A drawback of supervised deep networks, is that they need large labeled datasets to be properly trained. Creating labeled datasets for each of the countless SLAM applications is a laborious and expensive effort, which is why research has recently focused on some form of self-supervision The main challenges of self-supervised depth predition, especially in the context of indoor scenes, with which we are mainly concerned, are the following:

  • Abundance of non-Lambertian surfaces and low-texture scenes that do not provide meaningful gradients.
  • High degree of rotational movement in camera motion, which acts as noise.
  • Scale inconsistency of pose estimates over different samples

  • In this work, we outline the following contributions:

  • A self-supervised SLAM system based on PointFusion with gradient based learning.
  • Implementation of an online adaptation module to refine our self-supervised depth predictions.
  • Investigation into uncertainty predictions, scale learning and output fine-tuning to improve depth estimation and reconstruction.


  • Method


    In this section we provide a detailed insight into our online adaption module which is basically self-supervised depth estimation through novel view synthesis. We first explain the basic building blocks for self-supervised depth estimation and then present self-supervision from the global point cloud created by the PointFusion method.

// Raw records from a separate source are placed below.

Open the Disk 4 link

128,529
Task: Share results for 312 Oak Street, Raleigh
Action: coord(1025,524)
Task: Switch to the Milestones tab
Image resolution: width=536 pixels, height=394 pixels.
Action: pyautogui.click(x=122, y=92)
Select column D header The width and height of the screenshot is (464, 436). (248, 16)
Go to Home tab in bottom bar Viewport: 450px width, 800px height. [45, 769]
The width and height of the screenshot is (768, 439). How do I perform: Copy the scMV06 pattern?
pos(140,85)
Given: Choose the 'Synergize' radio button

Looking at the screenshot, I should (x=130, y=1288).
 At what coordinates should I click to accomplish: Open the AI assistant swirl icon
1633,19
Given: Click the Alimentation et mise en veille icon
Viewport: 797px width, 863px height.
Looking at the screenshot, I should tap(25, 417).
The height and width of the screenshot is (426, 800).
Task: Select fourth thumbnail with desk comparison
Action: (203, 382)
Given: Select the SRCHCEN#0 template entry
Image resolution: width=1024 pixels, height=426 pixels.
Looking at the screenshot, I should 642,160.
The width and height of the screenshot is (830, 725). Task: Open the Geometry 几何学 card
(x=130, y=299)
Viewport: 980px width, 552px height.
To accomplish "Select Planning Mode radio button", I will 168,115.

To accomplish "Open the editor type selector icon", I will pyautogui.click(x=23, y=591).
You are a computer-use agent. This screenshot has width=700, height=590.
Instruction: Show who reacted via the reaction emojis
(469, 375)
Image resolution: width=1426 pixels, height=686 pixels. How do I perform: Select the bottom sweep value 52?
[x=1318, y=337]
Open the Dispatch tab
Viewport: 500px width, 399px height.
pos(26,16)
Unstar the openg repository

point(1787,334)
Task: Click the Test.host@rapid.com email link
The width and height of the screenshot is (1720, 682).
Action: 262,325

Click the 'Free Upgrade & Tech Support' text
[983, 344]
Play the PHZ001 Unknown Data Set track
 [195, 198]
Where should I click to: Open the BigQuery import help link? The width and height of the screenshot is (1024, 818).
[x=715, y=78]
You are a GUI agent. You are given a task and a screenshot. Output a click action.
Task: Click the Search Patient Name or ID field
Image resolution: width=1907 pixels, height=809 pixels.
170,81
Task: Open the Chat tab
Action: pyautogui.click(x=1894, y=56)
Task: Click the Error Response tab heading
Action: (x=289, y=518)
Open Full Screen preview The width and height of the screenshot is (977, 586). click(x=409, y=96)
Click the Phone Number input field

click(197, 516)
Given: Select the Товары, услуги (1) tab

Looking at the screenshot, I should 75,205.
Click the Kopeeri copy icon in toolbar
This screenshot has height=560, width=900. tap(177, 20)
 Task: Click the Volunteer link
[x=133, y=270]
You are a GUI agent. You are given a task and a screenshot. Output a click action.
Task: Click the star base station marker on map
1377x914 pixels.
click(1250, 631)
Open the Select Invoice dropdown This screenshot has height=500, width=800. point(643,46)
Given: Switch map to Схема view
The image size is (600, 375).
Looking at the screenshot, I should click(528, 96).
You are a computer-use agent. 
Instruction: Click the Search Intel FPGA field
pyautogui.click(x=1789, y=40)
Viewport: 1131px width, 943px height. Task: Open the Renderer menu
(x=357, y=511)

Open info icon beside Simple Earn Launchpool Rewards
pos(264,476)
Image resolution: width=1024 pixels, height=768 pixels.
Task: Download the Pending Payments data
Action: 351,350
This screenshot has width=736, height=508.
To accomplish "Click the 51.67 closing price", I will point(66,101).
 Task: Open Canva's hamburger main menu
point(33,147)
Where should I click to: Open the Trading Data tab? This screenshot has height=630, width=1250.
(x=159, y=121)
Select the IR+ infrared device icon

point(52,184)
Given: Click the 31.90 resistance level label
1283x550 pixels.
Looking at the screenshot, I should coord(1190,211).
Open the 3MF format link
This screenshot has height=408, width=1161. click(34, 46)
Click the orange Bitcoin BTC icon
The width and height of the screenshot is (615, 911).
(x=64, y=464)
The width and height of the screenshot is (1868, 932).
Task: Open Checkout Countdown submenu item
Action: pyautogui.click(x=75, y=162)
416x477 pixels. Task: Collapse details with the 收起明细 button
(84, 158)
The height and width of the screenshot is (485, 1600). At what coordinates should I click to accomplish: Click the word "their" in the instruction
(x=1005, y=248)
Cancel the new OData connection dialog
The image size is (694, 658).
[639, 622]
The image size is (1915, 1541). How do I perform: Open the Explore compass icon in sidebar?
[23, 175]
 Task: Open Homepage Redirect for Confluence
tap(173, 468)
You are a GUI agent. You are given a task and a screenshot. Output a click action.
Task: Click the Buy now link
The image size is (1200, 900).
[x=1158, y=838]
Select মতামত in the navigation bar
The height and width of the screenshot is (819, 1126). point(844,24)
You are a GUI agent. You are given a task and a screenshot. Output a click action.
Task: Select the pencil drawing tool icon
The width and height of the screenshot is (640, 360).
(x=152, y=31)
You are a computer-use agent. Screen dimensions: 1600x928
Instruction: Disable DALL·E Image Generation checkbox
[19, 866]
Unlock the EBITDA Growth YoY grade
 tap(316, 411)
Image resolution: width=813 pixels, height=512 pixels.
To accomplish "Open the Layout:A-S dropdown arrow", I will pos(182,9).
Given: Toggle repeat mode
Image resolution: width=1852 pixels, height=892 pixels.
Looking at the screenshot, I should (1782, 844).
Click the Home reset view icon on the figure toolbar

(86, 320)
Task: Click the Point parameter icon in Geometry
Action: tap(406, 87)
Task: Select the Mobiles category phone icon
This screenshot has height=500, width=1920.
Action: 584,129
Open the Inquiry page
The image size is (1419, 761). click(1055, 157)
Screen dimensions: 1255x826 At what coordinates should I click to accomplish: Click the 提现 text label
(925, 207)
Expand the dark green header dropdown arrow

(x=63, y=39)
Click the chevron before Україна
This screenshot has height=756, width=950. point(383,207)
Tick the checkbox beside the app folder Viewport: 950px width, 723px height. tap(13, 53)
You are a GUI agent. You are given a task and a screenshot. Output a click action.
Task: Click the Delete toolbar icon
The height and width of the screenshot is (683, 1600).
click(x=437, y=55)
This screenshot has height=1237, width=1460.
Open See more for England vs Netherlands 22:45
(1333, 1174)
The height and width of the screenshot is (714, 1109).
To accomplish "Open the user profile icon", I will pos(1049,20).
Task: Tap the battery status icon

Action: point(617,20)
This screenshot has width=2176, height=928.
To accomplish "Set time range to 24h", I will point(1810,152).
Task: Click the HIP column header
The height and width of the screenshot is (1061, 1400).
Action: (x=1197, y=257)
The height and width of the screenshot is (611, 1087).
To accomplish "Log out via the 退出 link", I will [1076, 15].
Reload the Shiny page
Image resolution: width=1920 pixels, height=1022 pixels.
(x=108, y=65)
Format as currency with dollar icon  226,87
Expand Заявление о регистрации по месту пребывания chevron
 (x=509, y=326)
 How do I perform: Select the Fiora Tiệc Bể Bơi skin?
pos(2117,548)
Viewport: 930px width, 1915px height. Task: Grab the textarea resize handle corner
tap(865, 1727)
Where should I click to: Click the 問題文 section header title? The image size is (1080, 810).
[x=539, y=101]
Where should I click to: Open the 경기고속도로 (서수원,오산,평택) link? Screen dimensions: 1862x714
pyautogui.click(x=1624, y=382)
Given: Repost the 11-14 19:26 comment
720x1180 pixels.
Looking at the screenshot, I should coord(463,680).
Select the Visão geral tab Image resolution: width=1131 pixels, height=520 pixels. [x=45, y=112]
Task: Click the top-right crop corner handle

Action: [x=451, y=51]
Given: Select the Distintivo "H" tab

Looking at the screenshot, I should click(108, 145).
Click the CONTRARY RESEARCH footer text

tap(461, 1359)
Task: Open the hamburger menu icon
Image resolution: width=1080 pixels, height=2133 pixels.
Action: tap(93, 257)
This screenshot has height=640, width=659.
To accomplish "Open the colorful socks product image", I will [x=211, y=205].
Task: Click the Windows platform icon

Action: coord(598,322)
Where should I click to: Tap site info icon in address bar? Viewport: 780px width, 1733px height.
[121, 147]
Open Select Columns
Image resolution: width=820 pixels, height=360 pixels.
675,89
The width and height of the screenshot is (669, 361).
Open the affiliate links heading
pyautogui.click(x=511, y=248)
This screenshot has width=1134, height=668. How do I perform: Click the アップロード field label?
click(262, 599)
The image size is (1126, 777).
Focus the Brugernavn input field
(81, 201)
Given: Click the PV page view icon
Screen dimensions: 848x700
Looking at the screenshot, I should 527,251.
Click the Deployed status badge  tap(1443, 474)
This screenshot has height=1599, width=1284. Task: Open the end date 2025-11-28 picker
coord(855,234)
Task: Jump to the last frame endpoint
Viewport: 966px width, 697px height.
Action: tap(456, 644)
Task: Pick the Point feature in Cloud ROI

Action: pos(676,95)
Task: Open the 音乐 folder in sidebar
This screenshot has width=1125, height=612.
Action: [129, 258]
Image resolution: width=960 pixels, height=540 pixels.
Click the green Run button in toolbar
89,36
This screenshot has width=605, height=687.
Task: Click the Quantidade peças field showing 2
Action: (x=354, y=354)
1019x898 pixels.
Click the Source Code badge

    Due to the differentiable nature of gradSLAM, we can leverage the global reconstructed pointcloud to refine our depth maps in an online fashion. This task can be easily coupled with the novel view synthesis framework from the previous section. However, since we will compare pointclouds, this supervision incurs additional cost at each refinement step. The global pointcloud $G$ contains points that are updated after online adaption has been applied to the previous key-frames. Subsequently, these points are also refined through depth map fusion within the PointFusion based SLAM. Therefore, these points can be used to supervise future key-frames.



    Results


    In this section we provide experimental results to validate the effectiveness of online refinement module along with the corresponding 3D reconstruction from PointFusion.

    Depth predictions and reconstructed point clouds of a pair of key-frames taken from the ICL dataset.
    Left: Ground truth Center: No online-refinement Right: Online-refinement

    Depth predictions and reconstructed point clouds of a pair of key-frames taken from the TUM dataset.
    Left: Ground truth Center: No online-refinement Right: Online-refinement

    An addition to our method consists of integrating weak-supervision into the pipeline through ground truth depth information. We wanted to investigate the effectiveness of having pseudo-labels from old classic techniques, that could act as a supervisory signal for the depth predictions. However, due to time constraints we relied on sparse ground truth depth labels. In our case we used only 1% of the total amount of pixels. The weak supervision is integrated in our model through an L1 loss computed between the sparse ground truth values and the depth predictions from our network.

    The sequence of images shows a comparison between the ground truth depth map and the depth prediction after including weak-supervision into the pipeline (1% of the pixels). The selected keyframe is taken from the ICL-NUIM dataset. (a) Ground truth depth map (b) Sparse ground truth values (c) Predicted depth map.

    Comparison between global pointcloud reconstructions without (left) and with (right) weak supervision of a sequence of frames taken from the ICL-NUIM dataset.